L’expression Manifest destiny (en v.o.) née en 1845, puisée dans la doctrine Monroe de 1823, fut le slogan justifiant la conquête de l’Amérique du Nord par les États-Unis, arguments bibliques à l’appui. S’ils finirent par se résigner à mettre de côté les colonies anglaises septentrionales, ils se rabattirent sur l’ouest du continent, mais… pour lequel ils durent faire concurrence avec l’Angleterre, surtout à partir de 1867, lorsque naquit le dominion du Canada. Si les quatre provinces d’origine (Ontario, Québec, Nouveau-Brunswick, Nouvelle-Écosse) formaient un ensemble géographique pas trop incohérent, il en résulta une frontière rectiligne suivant le 49e parallèle nord, que Trump qualifie, à juste titre, de purement « artificielle », d’autant plus que de nombreux Canadiens des quatre provinces de l’ouest concernées sont les descendants d’agriculteurs américains à qui le gouvernement offrait des terres (s’ils étaient blancs, bien entendu); un partage de territoire on ne peut plus colonial, digne de ce qui fut effectué sur une carte de l’Afrique lors de la conférence de Berlin de 1885, même si, au nord, le décalage culturel actuel se traduit de nos jours par de moins nombreuses églises pentecôtistes et armureries; pour Justin « Blackface » Trudeau, c’est ça ne pas être américain. Et ce n’est pas faux.
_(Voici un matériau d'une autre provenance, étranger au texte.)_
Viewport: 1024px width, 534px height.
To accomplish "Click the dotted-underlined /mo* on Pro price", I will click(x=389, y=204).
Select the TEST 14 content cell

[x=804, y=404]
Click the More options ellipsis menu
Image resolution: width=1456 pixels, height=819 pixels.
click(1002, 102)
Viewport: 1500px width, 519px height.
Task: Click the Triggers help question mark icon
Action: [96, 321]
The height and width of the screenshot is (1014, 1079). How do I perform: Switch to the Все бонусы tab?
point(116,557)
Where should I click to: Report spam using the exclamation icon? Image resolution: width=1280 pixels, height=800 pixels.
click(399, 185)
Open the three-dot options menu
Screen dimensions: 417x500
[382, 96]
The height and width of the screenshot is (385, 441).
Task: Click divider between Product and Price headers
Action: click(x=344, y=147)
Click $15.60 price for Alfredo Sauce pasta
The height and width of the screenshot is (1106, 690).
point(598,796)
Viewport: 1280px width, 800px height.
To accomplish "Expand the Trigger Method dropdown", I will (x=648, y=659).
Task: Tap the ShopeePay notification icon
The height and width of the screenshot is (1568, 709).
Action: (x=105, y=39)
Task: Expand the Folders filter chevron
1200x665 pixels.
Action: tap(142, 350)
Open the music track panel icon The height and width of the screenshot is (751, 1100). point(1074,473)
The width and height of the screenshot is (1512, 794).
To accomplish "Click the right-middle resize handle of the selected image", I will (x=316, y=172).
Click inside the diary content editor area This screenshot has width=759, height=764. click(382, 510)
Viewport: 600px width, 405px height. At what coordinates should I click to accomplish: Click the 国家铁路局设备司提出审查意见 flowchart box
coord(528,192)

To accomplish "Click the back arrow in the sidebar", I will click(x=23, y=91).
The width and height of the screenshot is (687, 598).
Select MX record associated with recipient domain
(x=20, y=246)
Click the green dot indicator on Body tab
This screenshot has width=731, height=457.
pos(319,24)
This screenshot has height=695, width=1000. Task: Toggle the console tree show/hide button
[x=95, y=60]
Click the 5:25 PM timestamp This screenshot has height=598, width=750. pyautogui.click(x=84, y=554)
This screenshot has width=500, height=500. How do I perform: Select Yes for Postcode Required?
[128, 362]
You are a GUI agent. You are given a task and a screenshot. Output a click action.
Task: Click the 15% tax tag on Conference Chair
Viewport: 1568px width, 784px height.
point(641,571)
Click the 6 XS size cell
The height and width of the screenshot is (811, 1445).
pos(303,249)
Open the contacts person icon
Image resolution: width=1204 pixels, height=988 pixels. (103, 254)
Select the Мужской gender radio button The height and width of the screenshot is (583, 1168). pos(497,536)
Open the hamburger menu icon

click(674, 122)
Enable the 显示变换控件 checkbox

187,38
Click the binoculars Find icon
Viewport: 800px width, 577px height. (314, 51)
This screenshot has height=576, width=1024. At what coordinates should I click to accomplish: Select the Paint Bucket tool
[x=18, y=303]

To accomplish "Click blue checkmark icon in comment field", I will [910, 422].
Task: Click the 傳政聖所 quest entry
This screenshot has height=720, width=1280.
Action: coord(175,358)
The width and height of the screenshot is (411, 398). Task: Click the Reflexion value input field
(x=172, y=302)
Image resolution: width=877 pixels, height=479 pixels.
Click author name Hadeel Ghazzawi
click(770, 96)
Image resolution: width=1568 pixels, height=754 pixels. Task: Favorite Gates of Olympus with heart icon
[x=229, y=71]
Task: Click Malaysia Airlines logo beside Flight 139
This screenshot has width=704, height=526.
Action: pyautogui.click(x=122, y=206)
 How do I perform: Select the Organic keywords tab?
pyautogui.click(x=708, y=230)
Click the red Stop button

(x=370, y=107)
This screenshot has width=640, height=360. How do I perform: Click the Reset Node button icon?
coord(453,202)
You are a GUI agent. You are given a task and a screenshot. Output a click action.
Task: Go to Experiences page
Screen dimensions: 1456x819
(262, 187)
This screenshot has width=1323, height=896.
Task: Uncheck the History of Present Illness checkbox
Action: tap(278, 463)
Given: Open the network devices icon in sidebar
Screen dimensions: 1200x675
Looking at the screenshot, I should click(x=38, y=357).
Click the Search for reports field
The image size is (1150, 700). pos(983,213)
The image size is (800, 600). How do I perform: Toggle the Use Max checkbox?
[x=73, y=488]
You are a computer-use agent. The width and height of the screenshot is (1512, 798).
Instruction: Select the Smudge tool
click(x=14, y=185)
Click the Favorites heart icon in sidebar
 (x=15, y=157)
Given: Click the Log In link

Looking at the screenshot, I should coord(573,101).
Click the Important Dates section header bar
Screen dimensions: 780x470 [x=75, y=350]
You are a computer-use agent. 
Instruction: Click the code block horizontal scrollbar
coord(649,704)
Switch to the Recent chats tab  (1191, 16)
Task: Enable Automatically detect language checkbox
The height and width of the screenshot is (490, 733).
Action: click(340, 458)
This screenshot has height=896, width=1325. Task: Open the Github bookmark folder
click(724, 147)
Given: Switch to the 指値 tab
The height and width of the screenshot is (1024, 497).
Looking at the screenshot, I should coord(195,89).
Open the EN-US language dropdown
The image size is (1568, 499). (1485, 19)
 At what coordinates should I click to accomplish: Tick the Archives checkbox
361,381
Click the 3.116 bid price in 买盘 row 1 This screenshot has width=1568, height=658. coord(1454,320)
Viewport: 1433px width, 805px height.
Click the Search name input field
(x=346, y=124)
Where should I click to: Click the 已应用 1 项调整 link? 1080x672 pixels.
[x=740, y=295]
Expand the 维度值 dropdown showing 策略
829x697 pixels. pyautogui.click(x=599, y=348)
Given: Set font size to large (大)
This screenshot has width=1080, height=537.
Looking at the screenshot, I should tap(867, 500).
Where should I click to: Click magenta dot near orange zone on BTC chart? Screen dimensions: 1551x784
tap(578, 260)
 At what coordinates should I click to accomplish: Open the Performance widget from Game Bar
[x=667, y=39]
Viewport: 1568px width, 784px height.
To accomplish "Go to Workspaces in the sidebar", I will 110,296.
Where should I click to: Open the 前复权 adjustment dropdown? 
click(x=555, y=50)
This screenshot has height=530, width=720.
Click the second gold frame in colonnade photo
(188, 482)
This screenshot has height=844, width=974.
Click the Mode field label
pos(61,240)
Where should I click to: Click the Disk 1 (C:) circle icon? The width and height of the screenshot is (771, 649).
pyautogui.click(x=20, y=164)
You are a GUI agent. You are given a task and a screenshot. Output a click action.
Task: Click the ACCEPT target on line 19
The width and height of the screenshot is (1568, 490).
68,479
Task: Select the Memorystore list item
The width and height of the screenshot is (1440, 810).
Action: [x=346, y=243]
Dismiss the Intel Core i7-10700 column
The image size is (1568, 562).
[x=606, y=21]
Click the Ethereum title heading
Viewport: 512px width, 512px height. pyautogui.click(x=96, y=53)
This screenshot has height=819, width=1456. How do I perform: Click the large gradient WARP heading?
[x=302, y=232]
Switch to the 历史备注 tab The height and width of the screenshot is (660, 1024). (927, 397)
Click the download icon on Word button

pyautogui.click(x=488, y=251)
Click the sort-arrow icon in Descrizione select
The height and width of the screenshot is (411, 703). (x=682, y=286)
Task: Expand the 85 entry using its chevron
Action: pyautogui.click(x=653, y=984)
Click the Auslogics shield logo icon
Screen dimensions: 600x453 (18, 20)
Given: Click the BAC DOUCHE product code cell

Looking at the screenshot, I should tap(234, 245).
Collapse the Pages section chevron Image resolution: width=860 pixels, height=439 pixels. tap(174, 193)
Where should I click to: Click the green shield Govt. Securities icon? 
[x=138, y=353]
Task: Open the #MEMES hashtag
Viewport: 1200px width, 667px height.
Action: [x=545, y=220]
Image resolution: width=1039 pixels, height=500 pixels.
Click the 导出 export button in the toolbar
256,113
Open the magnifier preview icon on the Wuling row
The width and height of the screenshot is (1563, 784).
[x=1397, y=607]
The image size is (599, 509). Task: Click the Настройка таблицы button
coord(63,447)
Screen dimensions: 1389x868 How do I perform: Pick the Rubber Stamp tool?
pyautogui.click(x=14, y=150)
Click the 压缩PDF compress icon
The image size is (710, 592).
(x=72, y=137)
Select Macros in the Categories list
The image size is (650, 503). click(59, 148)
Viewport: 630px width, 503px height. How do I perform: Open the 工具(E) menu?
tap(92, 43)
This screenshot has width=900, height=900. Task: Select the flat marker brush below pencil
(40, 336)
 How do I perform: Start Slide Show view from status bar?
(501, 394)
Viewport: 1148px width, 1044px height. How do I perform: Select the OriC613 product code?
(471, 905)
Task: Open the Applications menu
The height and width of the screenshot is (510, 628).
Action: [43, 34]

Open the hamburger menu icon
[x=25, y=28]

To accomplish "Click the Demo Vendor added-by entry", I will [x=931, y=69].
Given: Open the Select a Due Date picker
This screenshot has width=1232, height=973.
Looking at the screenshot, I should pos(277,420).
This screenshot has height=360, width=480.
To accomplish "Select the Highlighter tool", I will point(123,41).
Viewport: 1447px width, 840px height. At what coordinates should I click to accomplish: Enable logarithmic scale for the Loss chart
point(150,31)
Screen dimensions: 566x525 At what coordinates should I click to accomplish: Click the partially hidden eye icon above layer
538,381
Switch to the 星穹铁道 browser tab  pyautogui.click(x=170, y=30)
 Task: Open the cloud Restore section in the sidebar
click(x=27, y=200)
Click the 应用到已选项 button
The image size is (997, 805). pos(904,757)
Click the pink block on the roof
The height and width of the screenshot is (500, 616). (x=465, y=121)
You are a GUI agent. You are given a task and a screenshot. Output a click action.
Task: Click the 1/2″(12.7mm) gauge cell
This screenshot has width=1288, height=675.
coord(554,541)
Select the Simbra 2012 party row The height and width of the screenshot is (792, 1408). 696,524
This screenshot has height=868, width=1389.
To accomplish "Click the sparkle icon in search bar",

Le réel dépassera-t-il la fiction ?
À noter que le chemin de fer Canadien Pacifique, mièvre élément du roman national du Canada anglais (on a les mythes fondateurs qu’on peut), gouffre financier perpétuel, créant une unité économique non américaine est-ouest factice, fut entaché dès sa conception, donc bien avant le premier coup de sifflet, de scandales financiers impliquant le premier Premier ministre fédéral, le poivrot Sir John A. Macdonald, préfigurant le scandale de Panama.
Les Américains, pratiquant leur nouveau sport national, la chasse à l’Autochtone et au bison, mirent le grappin sur le Texas, l’Oregon, même Hawaii … ; l’Amérique latine leur fournit aussi un butin : Porto-Rico, le canal de Panama (État fantoche arraché à la Colombie par la force des armes américaines), et des zones d’influence sans annexion formelle : Cuba, Haïti, Nicaragua…
Même sans le Canada, il y avait de quoi faire.
Mais aujourd’hui, le Caudillo Trump conteste les frontières canado-américaines consacrées notamment par le traité de 1908, comme il conteste le droit du sol constitutionnel, manifestant de manière générale une grande liberté d’esprit en ce qui concerne les textes juridiques.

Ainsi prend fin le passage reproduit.